New Google CEO Larry Page lacks the enterprise experience that customers prized in Eric Schmidt. Will it matter?
In the nascent battle between Google and Microsoft for enterprise software customers, there is one stark reality that customers who choose Google must accept: Google's future does not depend on the success of Google Apps.
Whereas Microsoft needs Windows and Office to maintain long-term financial success, Google makes nearly all of its money on advertising, rather than on software licenses. In 2010, Google earned $28.2 billion in advertising revenue, and only $1.1 billion in non-advertising revenue.
HEAD TO HEAD: Google Apps vs. Microsoft Office
That doesn't mean Google can't make great business software. But it does mean current or potential Google customers and business partners should carefully examine any change to the core structure of the company, in case it affects the future of Google's enterprise software business.
Such a change occurred Thursday, when longtime CEO Eric Schmidt said he will step aside in April so that co-founder Larry Page can take over the reins. Schmidt, previously CEO of Novell and CTO of Sun Microsystems, has by far the most enterprise experience in the triumvirate that runs Google, which also includes co-founder Sergey Brin.
"Eric clearly had passion for enterprise software," says Gartner analyst Whit Andrews. "He cared about enterprise software. He worked at a lot of companies that sold enterprise software and bunch of enterprise products. That history is not in place with Page."
Google officials consider Google Apps a strategic business, and "they're highly ethical so they wouldn't just pull the plug," adds Gartner analyst Tom Austin.

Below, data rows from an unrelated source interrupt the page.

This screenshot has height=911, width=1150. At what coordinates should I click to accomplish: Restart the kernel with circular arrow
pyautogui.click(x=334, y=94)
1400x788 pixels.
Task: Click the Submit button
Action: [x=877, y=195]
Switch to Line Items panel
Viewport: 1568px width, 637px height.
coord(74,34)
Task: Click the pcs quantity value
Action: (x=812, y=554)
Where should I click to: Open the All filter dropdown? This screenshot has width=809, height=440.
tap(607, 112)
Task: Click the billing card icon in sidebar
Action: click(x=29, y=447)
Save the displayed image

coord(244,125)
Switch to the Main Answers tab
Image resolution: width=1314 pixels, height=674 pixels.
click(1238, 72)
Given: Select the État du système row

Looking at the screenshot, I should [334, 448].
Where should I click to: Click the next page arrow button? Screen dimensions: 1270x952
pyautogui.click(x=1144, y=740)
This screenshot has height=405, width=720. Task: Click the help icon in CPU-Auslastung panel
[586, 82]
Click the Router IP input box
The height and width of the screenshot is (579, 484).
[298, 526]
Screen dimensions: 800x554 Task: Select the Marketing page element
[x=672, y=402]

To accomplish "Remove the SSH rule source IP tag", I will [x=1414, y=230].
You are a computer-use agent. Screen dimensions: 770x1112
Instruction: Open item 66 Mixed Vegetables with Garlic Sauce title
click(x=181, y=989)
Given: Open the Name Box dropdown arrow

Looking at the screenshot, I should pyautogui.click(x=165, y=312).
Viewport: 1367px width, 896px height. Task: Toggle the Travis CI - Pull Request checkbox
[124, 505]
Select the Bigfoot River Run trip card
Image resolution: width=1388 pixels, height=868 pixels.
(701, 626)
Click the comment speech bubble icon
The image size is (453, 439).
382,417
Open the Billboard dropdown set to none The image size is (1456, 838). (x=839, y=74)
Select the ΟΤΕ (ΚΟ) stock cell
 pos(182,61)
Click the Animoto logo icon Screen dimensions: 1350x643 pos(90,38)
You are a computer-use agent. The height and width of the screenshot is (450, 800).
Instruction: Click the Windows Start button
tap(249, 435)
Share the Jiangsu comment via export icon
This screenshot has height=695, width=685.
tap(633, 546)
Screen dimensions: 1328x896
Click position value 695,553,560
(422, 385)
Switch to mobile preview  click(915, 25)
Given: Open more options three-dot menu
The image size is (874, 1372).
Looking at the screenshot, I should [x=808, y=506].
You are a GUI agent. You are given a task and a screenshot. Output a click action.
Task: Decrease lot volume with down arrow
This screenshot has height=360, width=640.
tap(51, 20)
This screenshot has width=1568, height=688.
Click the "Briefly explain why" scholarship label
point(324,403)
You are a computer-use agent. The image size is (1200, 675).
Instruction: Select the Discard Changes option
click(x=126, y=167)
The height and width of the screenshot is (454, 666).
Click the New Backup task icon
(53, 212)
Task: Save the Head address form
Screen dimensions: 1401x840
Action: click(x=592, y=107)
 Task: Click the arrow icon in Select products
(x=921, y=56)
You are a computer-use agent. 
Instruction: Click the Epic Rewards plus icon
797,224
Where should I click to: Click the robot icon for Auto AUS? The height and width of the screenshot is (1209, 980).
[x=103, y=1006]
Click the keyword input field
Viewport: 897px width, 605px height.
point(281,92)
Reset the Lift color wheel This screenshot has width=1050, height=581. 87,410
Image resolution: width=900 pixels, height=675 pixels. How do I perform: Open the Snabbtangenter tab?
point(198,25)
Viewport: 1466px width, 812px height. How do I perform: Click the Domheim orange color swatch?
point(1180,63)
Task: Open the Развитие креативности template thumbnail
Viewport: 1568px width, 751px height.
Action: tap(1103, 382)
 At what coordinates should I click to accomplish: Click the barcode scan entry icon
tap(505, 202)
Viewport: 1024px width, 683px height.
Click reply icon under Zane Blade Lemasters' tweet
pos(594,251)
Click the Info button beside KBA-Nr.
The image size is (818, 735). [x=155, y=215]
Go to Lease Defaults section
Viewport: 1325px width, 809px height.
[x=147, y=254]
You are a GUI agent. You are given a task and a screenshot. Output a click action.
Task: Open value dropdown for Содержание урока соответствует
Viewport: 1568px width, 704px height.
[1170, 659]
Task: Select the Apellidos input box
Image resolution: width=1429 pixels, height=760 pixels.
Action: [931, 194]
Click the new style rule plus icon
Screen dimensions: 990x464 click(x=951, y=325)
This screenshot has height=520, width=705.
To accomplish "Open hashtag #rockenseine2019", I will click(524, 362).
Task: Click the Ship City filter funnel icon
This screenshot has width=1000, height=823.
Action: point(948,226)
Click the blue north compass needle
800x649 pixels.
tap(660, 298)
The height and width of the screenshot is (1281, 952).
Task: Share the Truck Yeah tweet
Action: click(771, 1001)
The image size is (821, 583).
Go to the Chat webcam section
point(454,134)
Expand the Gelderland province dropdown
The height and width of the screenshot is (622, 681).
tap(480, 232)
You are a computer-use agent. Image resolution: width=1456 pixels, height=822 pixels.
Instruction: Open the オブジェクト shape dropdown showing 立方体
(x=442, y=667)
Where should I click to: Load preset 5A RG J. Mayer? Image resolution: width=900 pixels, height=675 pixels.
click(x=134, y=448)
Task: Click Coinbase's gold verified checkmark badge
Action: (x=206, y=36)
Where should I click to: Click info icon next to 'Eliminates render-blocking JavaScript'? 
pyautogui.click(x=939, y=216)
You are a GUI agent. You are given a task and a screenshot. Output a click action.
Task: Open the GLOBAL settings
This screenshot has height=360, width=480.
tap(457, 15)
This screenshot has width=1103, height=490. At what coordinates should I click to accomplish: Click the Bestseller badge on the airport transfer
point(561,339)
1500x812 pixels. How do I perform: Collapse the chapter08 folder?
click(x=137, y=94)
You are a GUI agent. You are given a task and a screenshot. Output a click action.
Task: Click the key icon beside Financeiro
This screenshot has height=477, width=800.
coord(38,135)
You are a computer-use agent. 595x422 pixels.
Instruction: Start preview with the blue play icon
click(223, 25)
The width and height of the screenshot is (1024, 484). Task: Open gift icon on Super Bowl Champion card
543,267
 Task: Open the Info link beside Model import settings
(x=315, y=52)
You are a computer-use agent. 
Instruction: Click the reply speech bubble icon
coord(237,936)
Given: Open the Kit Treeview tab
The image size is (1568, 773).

But it remains to be seen how committed new CEO Larry Page will be to enterprise customers. From an investor perspective, a blow to Google's enterprise business would be bad but not catastrophic. But "from an enterprise customer's perspective, obviously there is a great deal more concern," Andrews says.
What to say
To reassure these customers, Andrews says Page should say several things. "He could say, 'We intend to grow the portion of our revenue that is coming from the enterprise business. We are investing in the enterprise. We see it as an exciting area for growth. We hope that it takes off.'"
Unless Page delivers that kind of message, it will be difficult for customers to know for sure how much of an emphasis he intends to put on the enterprise business. "If Google is a real enterprise company, then we will need to see Page act like that is the case," Andrews says. "That will include evangelism for the enterprise business, similar to what we saw from Eric."
In addition to paying customers, "If I were a managed services provider I would be looking for that same kind of message," Andrews adds.
Google boasts that more than 3 million businesses are running Google Apps, which costs $50 per user per year and includes Gmail, Google Calendar, Google Docs and several other services.
These are mostly small businesses. Gartner says Gmail has captured less than 1% of the enterprise e-mail market, counting only businesses with at least 100 paid seats.
Managed services partners are jumping on board, though. "A growing number of MSPs have embraced the Google Apps Reseller program," says an article on MSPmentor.net, which tracks the managed services provider market.
MSPmentor says Schmidt's Google has gained "more channel partner momentum with managed services providers. Indeed, 29 of the world's top 100 MSPs now promote Google Apps to their end-customers." The article asks ,"Will that trend continue when the CEO crown soon shifts from Schmidt to Google co-founder Larry Page?"
While there's no reason to think Google would kill off Google Apps, there are scenarios that could trouble enterprise customers, Gartner analysts say. Google investors could conceivably push the company to spin out the Google Apps business in order to create more value, Andrews says.
Even if that is unlikely, it's possible Google's efforts could shift away from the enterprise if the company struggles in other areas.
"Google Apps is less strategic for them than mobile, Android or all their advertising-related businesses. It has to be," Austin says. "And the strategic threat they have to deal with is their failure in social, which is attracting more and more user time. If push comes to shove and management decides to jettison less-strategic initiatives, Google Apps could be in trouble."
Page, obviously, has his roots in the consumer business, teaming up with Brin to build the Google search engine that made them famous billionaires. Will he stand up for the enterprise the same way Schmidt would? It's probably too early to know for sure.
"Page has less enterprise business experience. Schmidt has deeper enterprise roots," Austin says. "Does that mean they will back off on their enterprise investment on GAPE [Google Apps Premier Edition]? We don't know but we would be surprised if they don't raise (or re-raise) that question."